Before each game, Watt sits down to go through the footage and information he is sent by his team's analyst in detail, preparing a "cheat sheet" with a few key nuggets to remember about each batter. Ahead of the World Cup, he has been working with Scotland's analyst George McNiel, who spent the 2022 season with Warwickshire.
"He'll provide all the footage, the strengths and weaknesses of each batter," Watt explained. "And I'll take it upon myself to look at all the videos and try to think about where I want to bowl, what plans I want to go with, [and] what fields I want to set. It's quite a tedious process, but it's something that I feel like I have to do so I know what each batter does."
On Monday night in Hobart, Watt studied his notes at the top of his mark before bowling his trademark "24-yarder" to Brandon King, a ball which he delivers from behind the bowling crease to disrupt batters' rhythm. The ball skidded into the top of King's off stump, giving Watt the first of his three wickets in a miserly four-over spell as Scotland turned the screw.
"It makes it all worth it," Watt said of King's dismissal. "At the time, it can be quite boring - and it's quite tough looking at players hitting sixes out of the ground against left-arm spin. But it's something that I have to do, and something that I'll keep on doing."
Watt's regular glances at his notes may also help him glean a psychological advantage. In the 2006 FIFA World Cup, Germany's goalkeeper Jens Lehmann pulled a similar crib sheet out of his sock which featured notes on Argentina's likely penalty-takers during a shoot-out, which he studied closely when midfielder Esteban Cambiasso walked up to take his kick.

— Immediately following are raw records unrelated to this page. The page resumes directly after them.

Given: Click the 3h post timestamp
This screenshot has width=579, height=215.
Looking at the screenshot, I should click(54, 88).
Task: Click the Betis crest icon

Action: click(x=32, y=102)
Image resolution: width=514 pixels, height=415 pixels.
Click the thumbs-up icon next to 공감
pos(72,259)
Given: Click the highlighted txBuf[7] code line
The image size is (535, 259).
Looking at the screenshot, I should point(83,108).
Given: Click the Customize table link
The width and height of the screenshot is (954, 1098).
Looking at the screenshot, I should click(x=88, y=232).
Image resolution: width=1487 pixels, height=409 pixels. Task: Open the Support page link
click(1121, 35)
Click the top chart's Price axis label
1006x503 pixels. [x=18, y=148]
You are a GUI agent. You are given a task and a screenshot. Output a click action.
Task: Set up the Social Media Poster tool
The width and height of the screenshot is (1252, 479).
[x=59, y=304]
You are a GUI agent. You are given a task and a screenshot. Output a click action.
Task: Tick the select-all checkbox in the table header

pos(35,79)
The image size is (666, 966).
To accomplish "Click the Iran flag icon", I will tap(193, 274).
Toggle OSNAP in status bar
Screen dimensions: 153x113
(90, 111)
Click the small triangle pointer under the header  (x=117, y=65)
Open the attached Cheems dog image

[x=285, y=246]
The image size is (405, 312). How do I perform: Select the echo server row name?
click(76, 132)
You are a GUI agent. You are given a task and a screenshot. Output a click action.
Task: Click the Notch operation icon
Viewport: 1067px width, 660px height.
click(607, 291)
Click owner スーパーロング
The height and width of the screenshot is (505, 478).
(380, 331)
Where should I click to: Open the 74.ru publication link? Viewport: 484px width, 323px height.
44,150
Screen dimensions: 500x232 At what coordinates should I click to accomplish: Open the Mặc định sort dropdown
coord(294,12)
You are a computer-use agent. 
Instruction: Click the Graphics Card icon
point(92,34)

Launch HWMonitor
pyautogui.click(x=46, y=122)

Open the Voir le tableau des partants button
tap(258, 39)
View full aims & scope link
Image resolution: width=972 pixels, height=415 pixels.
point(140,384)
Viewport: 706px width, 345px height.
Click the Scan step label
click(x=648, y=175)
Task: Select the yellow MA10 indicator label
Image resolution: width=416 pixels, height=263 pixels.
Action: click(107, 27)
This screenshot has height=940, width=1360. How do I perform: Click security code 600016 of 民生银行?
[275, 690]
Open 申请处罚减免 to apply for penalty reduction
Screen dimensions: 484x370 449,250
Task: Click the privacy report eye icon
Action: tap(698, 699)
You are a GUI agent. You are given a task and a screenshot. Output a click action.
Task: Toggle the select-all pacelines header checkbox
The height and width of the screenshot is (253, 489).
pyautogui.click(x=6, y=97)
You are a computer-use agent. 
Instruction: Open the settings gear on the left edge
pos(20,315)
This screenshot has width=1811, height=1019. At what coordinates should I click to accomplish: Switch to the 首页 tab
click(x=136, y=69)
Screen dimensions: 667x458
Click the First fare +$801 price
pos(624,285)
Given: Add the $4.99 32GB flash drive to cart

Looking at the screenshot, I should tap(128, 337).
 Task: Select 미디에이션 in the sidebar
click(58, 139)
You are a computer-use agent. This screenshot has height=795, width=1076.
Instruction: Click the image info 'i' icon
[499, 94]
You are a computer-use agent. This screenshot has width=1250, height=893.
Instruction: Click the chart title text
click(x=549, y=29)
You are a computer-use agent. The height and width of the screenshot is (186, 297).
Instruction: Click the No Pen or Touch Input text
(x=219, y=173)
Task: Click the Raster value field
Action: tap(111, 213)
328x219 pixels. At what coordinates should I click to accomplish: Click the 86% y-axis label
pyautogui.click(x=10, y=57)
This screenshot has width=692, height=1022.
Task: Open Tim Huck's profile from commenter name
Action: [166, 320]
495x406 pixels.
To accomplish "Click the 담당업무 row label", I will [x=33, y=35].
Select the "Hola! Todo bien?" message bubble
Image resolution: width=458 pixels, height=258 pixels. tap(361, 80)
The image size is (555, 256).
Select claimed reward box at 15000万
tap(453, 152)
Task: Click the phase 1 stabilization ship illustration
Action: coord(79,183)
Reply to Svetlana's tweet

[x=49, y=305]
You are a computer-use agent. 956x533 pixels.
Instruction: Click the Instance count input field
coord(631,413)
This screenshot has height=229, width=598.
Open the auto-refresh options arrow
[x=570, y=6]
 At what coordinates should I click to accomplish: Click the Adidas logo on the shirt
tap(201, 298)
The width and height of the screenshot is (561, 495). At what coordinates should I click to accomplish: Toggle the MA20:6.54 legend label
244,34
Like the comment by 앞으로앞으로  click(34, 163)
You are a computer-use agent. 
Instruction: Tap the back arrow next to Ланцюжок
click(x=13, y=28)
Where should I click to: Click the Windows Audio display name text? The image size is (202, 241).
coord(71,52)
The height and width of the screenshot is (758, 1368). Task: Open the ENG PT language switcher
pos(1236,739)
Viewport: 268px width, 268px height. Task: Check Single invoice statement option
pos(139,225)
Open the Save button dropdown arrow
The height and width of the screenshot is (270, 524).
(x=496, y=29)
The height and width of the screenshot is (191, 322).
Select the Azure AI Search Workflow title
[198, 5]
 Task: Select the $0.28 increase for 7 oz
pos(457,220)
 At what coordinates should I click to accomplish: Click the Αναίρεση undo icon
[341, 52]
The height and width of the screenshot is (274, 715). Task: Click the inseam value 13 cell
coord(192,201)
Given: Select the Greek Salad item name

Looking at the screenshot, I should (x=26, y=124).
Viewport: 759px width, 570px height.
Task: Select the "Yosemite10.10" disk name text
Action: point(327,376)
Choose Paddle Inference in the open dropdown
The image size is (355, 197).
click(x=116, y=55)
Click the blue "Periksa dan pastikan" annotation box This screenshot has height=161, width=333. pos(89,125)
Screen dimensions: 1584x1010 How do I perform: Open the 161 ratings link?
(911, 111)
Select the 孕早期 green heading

"Lehmann could find no indication on his note of how Cambiasso would shoot," Sönke Wortmann, a director who was making a fly-on-the-wall documentary about the German team, recalled in the book Why England Lose. "And yet the piece of paper did its job because Lehmann stood looking at it for a long time." Lehmann saved Cambiasso's penalty, and the crib sheet was later sold for €1 million.
Watt's cheat sheet is unlikely to fetch a similar sum, but he too is focused on outwitting opposition players. "I'll always try and keep the batter guessing as much as possible with all the variations that I use," he said. "Sometimes I don't even know what I'm going to bowl next ball; if I [myself] don't, the batters definitely won't know."
Watt said on Tuesday that he would spend the evening revising ahead of Scotland's game against Ireland on Wednesday night, where a win would help them put one foot into the Super 12 stage. "The cheat sheet will definitely be filled by the end of today," he said.
"My main priority at the moment is just getting through to that next round. I'd love to be able to replicate what we did last year and get through to the proper group stages. We've got unfinished business at this tournament. We know that last year we didn't play our best game at all. We've still not done that. Even though we've just beaten the West Indies, we've still not played our best cricket yet. We've got a point to prove."
"We're desperate to play more cricket throughout the year," Watt said. "Two T20s over a whole year is pretty hard to factor in when you're trying to prepare for a World Cup against the best teams in the world. "But it's something that Associates just have to get on with. We've got to save our special performances for occasions like this, and that's what we try and do."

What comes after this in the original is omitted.